Attributes

The last field of a GFF or GTF file contains attributes. As described in Dialects, these can be inconsistently formatted, but we try to the best we can. Once the attributes have been parsed, they can be accessed via Feature.attributes or using getitem syntax on the Feature itself.

An attributes.Attributes object behaves much like a dictionary, except that all of its values are stored internally as a list. By default, all attribute values are returned as lists, even 1-item lists. However, this can be changed using the constants.always_return_list setting.

Let’s get an example Attributes object to work with, by parsing a GFF line:

>>> f = gffutils.feature.feature_from_line(
... 'chr2L\tFlyBase\texon\t8193\t8589\t.\t+\t.\tID=exon1; Parent=FBtr0300689,FBtr0300690')

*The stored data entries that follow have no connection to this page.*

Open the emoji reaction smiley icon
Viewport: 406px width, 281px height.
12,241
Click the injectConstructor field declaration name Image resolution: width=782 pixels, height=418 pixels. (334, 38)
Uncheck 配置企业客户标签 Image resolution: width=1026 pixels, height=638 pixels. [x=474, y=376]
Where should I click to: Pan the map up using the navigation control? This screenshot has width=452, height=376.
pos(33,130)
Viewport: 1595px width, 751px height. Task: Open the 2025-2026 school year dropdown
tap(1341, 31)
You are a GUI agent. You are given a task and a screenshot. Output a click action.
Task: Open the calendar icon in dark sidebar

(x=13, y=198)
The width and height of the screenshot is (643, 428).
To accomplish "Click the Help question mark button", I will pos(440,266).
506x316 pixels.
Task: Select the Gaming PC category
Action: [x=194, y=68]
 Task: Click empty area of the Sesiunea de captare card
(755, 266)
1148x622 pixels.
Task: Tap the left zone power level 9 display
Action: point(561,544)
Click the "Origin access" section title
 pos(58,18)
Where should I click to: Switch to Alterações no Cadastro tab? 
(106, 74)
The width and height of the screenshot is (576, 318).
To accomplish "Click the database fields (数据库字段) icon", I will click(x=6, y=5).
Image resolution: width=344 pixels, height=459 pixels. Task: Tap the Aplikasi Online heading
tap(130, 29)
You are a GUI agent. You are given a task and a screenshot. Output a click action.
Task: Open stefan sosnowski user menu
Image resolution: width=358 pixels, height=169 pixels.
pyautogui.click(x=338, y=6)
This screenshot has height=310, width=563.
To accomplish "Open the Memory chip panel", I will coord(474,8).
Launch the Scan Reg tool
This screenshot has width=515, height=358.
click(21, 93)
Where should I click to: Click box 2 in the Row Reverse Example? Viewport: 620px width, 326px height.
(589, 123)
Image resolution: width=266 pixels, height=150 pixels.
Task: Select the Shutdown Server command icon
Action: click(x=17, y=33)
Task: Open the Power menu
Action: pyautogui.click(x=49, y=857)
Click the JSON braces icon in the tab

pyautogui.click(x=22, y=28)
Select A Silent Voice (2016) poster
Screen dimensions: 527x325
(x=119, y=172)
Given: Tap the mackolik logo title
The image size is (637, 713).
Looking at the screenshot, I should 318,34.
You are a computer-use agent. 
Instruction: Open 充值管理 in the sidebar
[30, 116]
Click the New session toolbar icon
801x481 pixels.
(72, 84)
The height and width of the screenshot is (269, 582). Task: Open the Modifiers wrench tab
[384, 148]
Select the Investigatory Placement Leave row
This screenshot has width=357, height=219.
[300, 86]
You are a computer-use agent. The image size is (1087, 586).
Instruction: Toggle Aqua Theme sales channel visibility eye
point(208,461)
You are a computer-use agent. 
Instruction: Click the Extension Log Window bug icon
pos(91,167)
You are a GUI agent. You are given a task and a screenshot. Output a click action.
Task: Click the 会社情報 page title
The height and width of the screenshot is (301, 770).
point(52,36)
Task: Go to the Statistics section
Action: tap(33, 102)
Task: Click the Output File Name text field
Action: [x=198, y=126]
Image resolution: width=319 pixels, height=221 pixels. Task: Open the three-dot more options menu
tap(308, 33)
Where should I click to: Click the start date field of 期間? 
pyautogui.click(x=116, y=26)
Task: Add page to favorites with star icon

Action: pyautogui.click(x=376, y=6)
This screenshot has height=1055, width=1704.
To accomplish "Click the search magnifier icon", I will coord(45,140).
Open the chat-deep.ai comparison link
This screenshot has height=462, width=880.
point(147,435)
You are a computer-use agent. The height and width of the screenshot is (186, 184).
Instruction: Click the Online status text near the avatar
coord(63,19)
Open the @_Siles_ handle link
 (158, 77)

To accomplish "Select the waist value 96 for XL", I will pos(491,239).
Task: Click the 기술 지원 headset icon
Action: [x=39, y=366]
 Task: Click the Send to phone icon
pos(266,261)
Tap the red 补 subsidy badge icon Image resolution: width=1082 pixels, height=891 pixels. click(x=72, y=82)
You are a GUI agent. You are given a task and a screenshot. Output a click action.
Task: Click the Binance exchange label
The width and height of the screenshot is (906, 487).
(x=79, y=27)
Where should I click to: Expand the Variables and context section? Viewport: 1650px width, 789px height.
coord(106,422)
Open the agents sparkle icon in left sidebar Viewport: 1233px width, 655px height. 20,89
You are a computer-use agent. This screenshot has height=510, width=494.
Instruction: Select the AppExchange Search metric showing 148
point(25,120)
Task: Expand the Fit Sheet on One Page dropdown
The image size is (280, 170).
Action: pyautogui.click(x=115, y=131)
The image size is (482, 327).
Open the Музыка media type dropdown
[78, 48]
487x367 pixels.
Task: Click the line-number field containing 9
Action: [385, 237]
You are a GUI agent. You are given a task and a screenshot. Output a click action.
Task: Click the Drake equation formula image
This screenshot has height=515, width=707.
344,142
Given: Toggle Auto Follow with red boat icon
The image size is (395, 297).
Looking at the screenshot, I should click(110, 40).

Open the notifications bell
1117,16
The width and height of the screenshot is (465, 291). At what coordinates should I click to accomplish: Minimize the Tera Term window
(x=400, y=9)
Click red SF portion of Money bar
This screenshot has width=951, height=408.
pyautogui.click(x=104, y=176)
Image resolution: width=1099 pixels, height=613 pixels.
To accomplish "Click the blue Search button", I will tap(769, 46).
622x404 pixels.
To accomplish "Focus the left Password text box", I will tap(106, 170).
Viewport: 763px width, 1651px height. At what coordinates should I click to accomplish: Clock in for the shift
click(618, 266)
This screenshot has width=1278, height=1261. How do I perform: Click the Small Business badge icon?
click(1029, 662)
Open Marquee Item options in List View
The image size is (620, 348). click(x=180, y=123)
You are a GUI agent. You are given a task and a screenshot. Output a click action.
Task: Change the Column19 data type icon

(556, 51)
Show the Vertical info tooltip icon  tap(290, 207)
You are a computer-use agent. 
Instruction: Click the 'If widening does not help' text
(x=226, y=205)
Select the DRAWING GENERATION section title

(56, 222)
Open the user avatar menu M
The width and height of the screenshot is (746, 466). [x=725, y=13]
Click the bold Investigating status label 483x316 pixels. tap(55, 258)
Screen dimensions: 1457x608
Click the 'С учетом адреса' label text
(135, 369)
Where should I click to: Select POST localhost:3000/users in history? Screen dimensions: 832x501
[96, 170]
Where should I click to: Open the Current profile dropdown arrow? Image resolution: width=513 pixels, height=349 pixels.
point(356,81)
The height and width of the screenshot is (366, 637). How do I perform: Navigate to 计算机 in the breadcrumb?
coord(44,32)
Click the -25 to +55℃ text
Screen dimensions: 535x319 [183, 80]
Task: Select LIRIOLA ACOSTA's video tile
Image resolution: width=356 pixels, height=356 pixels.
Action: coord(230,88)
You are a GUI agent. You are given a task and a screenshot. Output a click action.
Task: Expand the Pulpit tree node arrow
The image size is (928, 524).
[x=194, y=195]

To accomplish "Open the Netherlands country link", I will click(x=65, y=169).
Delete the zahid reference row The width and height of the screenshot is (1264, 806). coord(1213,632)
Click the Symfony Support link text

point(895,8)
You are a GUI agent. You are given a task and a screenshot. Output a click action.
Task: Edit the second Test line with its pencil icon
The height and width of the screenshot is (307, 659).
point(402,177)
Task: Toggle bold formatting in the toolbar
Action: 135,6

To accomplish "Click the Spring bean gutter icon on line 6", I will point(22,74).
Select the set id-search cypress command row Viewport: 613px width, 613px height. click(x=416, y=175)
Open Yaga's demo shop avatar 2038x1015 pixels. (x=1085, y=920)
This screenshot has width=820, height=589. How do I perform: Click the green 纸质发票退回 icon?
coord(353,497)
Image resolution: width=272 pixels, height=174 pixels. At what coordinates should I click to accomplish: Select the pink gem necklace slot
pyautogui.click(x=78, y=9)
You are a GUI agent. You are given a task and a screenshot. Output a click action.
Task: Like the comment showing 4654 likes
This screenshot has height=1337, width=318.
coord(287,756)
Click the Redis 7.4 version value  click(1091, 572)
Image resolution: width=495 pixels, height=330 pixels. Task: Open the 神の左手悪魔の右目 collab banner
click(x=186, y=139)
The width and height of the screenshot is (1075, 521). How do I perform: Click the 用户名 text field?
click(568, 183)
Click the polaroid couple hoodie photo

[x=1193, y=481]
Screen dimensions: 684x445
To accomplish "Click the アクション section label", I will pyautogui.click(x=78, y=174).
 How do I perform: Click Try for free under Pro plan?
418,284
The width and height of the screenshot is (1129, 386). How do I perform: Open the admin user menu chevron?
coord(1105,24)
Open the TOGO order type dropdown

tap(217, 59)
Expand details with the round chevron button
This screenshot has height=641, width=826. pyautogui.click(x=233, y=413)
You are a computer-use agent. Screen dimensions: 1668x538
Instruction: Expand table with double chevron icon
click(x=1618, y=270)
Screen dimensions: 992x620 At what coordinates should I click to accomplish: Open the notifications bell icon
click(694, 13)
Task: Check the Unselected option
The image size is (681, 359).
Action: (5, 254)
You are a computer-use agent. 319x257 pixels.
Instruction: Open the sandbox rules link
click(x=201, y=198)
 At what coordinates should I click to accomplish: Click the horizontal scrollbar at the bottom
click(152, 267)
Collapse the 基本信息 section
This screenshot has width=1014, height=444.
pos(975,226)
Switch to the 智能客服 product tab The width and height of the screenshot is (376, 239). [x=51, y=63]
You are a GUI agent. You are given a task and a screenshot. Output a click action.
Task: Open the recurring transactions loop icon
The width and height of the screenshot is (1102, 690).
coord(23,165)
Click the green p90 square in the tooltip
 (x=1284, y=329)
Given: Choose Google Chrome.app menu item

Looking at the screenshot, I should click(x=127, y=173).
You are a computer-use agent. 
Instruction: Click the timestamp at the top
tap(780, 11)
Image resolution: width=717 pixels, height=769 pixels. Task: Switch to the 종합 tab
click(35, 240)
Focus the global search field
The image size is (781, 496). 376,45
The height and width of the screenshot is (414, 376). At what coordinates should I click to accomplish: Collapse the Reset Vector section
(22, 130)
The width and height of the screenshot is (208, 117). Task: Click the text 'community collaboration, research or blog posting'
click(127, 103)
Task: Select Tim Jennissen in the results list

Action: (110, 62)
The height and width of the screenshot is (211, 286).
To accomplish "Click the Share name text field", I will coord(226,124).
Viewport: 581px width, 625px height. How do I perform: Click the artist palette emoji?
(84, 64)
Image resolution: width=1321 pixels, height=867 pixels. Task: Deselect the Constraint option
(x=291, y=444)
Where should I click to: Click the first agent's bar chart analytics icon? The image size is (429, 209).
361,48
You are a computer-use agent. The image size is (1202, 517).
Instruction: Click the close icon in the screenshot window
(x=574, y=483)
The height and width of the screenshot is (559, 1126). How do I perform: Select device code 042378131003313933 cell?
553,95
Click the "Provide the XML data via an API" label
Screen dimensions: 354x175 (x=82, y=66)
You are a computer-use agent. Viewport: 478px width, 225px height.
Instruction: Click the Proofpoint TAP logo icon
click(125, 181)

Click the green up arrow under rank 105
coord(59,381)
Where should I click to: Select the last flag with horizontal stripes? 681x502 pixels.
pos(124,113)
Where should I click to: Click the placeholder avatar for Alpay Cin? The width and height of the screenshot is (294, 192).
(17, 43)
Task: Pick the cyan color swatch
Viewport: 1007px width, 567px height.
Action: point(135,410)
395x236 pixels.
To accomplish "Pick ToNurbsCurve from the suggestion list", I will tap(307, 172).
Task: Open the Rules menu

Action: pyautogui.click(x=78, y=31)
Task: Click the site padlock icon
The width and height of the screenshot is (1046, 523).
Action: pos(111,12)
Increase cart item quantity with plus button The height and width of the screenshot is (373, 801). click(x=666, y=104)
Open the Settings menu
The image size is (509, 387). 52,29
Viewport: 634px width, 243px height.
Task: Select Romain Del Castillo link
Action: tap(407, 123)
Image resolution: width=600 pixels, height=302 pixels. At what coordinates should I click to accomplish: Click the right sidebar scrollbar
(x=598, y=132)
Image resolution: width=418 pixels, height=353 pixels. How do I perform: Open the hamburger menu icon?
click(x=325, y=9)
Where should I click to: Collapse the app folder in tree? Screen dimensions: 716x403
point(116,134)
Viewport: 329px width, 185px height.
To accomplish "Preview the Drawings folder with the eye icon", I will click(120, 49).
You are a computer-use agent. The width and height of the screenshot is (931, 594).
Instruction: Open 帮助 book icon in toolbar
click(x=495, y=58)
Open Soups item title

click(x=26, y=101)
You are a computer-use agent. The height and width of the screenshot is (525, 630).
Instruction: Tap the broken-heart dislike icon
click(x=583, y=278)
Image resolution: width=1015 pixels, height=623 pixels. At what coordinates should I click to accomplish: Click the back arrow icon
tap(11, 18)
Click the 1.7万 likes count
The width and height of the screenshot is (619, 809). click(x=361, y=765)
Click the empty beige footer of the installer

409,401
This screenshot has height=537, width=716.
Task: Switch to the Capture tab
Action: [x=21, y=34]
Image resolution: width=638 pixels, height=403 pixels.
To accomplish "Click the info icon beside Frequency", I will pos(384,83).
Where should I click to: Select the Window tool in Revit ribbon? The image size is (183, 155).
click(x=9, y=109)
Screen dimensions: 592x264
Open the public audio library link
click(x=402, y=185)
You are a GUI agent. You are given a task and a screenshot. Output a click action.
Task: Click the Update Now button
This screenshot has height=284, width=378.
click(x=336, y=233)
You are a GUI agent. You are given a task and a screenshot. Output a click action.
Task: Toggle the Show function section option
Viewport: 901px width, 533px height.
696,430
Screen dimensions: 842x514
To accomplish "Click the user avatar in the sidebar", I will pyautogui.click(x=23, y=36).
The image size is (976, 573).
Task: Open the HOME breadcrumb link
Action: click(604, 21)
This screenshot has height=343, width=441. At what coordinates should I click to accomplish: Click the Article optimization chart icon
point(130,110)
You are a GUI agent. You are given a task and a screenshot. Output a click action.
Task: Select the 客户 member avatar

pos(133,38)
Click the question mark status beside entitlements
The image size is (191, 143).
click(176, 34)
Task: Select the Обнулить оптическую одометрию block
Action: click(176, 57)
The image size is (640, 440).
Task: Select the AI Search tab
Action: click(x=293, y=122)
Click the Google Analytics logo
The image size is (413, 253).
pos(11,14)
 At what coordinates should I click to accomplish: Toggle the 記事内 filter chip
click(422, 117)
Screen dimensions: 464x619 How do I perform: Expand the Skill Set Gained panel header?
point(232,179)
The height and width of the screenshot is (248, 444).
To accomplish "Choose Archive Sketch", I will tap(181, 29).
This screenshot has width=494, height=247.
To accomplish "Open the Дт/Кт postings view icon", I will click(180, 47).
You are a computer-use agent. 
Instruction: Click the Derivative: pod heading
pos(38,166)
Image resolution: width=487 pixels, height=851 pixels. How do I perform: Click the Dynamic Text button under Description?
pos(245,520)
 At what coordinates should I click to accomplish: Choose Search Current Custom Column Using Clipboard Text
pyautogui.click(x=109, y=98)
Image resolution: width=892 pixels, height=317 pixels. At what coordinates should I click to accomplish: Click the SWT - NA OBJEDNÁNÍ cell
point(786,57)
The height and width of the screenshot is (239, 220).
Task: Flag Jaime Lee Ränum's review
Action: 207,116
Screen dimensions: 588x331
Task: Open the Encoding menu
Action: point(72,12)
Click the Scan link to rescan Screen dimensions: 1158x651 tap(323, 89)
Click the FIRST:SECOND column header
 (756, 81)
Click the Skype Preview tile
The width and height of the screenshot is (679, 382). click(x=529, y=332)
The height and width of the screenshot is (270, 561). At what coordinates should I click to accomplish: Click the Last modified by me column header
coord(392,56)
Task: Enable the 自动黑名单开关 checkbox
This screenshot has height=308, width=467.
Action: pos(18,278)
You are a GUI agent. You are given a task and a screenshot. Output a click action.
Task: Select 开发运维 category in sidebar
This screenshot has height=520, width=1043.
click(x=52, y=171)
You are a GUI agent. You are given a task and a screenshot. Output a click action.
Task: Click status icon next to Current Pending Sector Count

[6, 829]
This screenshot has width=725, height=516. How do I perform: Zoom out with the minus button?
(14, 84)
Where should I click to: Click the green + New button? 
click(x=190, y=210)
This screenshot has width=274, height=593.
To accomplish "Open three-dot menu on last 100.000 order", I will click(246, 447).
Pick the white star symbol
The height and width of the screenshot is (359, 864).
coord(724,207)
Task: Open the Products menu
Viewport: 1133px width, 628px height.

The attributes.Attributes object is accessed like this:

>>> f.attributes
<gffutils.attributes.Attributes object at ...>

It behaves like a dictionary of lists:

>>> for i in sorted(f.attributes.items()):
...     print('{i[0]}: {i[1]}'.format(i=i))
ID: ['exon1']
Parent: ['FBtr0300689', 'FBtr0300690']
>>> f.attributes['ID']
['exon1']

Usually it’s more convenient to access the attributes directly from the feature, like this:

>>> f['ID']
['exon1']

We can add attributes, again directly from the feature:

>>> f['parent_type'] = 'mRNA'

By default, a list is always returned, even for 1-item lists:

>>> f['parent_type'] == f.attributes['parent_type'] == ['mRNA']
True

However, we can change this behavior like so:

>>> gffutils.constants.always_return_list = False

Now the single values are returned as strings rather than 1-item lists:

>>> for i in sorted(f.attributes.items()):
...     print('{i[0]}: {i[1]}'.format(i=i))
ID: exon1
Parent: ['FBtr0300689', 'FBtr0300690']
parent_type: mRNA

Reset back to the original behavior:

>>> gffutils.constants.always_return_list = True